[[ RECORDS SHOWN, beginning ]]
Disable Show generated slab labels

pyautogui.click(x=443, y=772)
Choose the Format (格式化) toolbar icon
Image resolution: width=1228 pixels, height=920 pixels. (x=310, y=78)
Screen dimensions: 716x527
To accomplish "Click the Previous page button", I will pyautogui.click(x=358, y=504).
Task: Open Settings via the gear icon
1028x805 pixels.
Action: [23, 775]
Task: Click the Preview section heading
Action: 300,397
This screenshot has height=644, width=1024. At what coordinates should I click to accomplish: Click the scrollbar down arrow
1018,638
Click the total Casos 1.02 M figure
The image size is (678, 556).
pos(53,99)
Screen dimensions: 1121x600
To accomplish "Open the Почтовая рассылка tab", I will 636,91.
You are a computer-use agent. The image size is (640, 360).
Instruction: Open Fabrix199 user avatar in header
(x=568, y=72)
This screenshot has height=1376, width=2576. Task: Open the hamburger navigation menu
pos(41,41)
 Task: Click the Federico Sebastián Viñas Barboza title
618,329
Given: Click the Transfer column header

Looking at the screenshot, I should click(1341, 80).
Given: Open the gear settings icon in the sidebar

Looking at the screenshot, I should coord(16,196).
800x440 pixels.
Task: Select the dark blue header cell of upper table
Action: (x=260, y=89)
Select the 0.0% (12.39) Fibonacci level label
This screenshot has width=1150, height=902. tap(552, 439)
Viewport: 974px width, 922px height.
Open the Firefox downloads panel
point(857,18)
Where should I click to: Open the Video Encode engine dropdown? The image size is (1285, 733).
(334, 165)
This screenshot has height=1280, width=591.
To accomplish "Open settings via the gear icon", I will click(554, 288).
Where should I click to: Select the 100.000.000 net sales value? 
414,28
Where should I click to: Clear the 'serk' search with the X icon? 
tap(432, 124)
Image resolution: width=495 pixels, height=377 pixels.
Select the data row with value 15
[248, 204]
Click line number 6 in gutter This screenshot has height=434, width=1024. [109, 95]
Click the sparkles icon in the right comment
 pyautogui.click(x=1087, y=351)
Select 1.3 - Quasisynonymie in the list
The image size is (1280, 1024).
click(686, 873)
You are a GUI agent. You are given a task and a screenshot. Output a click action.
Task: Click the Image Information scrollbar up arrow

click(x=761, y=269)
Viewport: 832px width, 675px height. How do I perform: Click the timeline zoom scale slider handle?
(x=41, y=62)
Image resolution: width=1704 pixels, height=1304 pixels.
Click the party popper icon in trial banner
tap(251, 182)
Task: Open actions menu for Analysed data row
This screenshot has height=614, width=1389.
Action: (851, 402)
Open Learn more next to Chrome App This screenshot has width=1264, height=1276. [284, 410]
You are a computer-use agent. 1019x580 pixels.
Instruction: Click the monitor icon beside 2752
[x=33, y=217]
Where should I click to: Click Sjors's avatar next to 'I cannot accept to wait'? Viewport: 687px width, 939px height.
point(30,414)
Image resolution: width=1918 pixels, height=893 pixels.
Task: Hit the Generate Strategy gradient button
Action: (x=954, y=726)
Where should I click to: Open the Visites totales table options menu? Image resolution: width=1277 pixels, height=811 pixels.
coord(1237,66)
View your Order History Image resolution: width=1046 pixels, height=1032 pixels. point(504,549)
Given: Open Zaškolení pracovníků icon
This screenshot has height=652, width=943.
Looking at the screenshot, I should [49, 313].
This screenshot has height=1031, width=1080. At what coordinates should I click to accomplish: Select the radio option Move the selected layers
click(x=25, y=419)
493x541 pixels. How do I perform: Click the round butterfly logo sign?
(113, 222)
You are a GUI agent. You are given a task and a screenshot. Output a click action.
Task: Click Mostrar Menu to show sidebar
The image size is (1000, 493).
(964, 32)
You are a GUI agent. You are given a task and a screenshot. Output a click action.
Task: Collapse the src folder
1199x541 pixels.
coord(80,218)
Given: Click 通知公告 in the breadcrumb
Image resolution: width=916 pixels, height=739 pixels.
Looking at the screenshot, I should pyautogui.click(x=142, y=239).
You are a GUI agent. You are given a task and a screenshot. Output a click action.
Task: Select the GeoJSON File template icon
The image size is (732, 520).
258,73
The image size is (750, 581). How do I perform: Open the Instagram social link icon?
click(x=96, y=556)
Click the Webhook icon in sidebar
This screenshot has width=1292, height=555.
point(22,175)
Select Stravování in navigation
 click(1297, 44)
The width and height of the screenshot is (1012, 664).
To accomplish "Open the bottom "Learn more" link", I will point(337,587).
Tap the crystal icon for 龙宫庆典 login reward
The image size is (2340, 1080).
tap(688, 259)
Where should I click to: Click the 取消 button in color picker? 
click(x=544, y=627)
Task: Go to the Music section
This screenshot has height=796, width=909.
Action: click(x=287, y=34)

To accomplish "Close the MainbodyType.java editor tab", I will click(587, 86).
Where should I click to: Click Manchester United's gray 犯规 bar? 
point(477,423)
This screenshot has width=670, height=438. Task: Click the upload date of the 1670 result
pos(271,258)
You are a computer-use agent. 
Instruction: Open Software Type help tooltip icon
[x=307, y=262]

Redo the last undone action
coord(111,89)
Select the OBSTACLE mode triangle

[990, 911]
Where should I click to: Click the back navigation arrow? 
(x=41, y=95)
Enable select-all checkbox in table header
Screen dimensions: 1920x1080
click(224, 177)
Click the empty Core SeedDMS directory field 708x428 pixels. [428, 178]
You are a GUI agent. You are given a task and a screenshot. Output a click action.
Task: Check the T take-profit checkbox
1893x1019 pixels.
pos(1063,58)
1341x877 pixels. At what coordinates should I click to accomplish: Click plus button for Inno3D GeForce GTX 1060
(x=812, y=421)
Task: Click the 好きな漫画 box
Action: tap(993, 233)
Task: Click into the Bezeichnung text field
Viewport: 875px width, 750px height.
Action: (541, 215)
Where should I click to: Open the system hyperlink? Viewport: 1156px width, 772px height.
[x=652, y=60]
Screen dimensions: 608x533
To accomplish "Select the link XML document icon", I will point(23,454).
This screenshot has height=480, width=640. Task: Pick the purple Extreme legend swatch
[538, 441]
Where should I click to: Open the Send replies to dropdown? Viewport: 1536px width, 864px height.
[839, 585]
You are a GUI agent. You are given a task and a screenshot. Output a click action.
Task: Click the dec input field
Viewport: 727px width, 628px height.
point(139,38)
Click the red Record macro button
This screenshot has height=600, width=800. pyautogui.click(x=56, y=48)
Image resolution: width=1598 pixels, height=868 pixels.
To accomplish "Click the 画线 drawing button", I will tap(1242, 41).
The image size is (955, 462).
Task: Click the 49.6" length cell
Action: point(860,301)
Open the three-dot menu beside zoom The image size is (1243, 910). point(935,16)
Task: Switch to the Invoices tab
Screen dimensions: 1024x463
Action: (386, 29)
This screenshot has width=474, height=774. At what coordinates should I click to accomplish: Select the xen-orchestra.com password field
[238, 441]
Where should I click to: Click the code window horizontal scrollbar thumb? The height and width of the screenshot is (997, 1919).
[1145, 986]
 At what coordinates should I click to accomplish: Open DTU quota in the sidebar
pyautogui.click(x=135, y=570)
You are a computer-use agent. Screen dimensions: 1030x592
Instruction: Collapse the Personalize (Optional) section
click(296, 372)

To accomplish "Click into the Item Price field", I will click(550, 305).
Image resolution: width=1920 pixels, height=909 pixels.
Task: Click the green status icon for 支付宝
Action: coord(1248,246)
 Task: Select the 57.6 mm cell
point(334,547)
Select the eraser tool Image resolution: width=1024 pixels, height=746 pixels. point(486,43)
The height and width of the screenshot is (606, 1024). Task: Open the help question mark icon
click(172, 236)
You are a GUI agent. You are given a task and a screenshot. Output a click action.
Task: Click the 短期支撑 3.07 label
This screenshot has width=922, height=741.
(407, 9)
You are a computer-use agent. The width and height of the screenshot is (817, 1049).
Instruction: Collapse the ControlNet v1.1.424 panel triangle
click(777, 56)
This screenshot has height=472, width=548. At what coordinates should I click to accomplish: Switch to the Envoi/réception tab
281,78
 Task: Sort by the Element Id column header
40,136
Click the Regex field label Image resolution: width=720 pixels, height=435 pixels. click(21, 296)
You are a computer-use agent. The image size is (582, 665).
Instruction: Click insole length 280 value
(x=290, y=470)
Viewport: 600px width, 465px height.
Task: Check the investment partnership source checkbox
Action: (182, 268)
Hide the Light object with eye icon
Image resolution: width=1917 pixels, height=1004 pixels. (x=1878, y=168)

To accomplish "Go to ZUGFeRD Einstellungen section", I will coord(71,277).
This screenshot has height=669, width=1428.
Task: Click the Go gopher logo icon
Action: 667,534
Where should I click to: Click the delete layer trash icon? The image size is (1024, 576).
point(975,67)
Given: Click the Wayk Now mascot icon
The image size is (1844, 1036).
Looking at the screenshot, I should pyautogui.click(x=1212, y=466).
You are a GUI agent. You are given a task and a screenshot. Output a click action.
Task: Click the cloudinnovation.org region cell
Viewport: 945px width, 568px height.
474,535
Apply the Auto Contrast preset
[[ RECORDS SHOWN, end ]]
## WHAT YOU NEED TO DO
Output only the lines running from the line with "Task: Click the cloudinnovation.org" through the final line of the data, inclusive.

## YOUR RESPONSE
Task: Click the cloudinnovation.org region cell
Viewport: 945px width, 568px height.
474,535
Apply the Auto Contrast preset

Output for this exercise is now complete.